[What you are asked to do]: Only one stretch of the data below is needed. Output the lines from the one with "You are a computer-use agent. Viewport: 802px" up to and including the one with "Expand the 添加人员 dropdown button", exactly as they stand.
═════ Source material ═════
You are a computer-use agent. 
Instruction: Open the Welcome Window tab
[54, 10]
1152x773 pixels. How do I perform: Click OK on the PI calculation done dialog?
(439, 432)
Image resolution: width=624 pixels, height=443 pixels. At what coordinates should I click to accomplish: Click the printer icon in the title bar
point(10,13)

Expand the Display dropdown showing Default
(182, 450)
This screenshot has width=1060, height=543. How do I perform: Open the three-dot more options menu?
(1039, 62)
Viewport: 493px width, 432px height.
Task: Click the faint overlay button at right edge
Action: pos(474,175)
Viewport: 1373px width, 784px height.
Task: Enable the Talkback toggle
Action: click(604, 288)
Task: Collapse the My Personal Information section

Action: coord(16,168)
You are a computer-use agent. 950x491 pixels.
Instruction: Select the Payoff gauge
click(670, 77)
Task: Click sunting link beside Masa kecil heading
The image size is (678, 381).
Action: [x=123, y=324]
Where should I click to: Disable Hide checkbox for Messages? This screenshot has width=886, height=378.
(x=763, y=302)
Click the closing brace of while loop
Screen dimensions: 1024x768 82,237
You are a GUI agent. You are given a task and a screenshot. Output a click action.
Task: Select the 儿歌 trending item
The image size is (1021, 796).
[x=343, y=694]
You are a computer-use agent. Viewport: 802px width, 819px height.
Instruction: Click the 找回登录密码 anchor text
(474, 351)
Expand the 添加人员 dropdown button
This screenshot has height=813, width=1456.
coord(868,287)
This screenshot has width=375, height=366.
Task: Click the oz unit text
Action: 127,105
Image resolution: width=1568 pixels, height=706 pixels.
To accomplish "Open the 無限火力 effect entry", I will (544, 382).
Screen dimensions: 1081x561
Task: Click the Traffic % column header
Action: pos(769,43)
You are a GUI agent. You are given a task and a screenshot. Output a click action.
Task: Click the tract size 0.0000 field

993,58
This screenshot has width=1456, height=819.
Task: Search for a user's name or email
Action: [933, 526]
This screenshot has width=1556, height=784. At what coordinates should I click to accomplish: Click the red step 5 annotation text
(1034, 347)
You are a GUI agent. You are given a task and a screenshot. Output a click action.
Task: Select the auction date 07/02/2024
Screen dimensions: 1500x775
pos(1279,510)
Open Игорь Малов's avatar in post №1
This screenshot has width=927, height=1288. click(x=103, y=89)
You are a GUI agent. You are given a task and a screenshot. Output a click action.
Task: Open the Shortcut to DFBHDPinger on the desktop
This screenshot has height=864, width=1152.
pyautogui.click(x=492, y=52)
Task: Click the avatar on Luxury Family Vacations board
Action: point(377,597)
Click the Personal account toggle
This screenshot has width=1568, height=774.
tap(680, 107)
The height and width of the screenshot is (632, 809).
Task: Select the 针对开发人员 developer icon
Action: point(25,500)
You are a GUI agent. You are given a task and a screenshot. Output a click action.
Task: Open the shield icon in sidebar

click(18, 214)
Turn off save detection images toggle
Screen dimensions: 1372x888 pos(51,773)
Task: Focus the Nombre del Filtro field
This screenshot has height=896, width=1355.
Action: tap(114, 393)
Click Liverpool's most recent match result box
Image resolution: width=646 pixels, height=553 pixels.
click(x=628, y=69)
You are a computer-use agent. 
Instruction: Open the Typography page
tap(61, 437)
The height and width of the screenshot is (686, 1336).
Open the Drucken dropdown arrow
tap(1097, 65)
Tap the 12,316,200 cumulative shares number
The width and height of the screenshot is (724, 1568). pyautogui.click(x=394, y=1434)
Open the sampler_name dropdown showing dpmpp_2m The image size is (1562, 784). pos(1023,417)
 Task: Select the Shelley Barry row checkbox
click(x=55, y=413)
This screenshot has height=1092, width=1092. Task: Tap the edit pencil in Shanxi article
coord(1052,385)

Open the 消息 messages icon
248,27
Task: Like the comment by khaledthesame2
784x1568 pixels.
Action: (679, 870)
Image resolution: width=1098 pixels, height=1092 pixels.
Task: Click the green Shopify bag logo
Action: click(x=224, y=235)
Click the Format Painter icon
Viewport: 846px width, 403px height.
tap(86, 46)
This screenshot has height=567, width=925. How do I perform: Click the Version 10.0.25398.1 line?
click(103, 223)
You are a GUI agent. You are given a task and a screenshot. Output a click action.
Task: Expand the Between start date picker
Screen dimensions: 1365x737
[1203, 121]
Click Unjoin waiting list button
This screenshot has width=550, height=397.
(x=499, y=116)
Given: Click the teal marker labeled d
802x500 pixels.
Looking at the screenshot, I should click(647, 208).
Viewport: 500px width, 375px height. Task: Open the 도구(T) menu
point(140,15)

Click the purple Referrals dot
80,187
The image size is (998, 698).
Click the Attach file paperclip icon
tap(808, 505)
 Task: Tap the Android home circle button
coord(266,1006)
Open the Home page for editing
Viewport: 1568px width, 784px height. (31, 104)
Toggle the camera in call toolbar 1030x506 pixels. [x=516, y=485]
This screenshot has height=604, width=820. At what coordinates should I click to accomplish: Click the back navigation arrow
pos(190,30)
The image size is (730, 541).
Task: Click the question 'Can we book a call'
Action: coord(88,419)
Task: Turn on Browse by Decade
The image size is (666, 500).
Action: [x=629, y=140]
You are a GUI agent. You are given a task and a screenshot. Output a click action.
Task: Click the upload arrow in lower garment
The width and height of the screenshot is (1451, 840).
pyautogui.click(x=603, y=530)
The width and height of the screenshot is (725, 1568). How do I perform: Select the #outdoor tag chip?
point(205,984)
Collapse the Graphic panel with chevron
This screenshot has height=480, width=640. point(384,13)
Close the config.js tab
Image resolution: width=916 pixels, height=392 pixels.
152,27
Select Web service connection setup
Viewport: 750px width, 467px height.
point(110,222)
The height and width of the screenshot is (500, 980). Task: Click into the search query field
═════
[Solution]:
You are a computer-use agent. Viewport: 802px width, 819px height.
Instruction: Click the 找回登录密码 anchor text
(474, 351)
Expand the 添加人员 dropdown button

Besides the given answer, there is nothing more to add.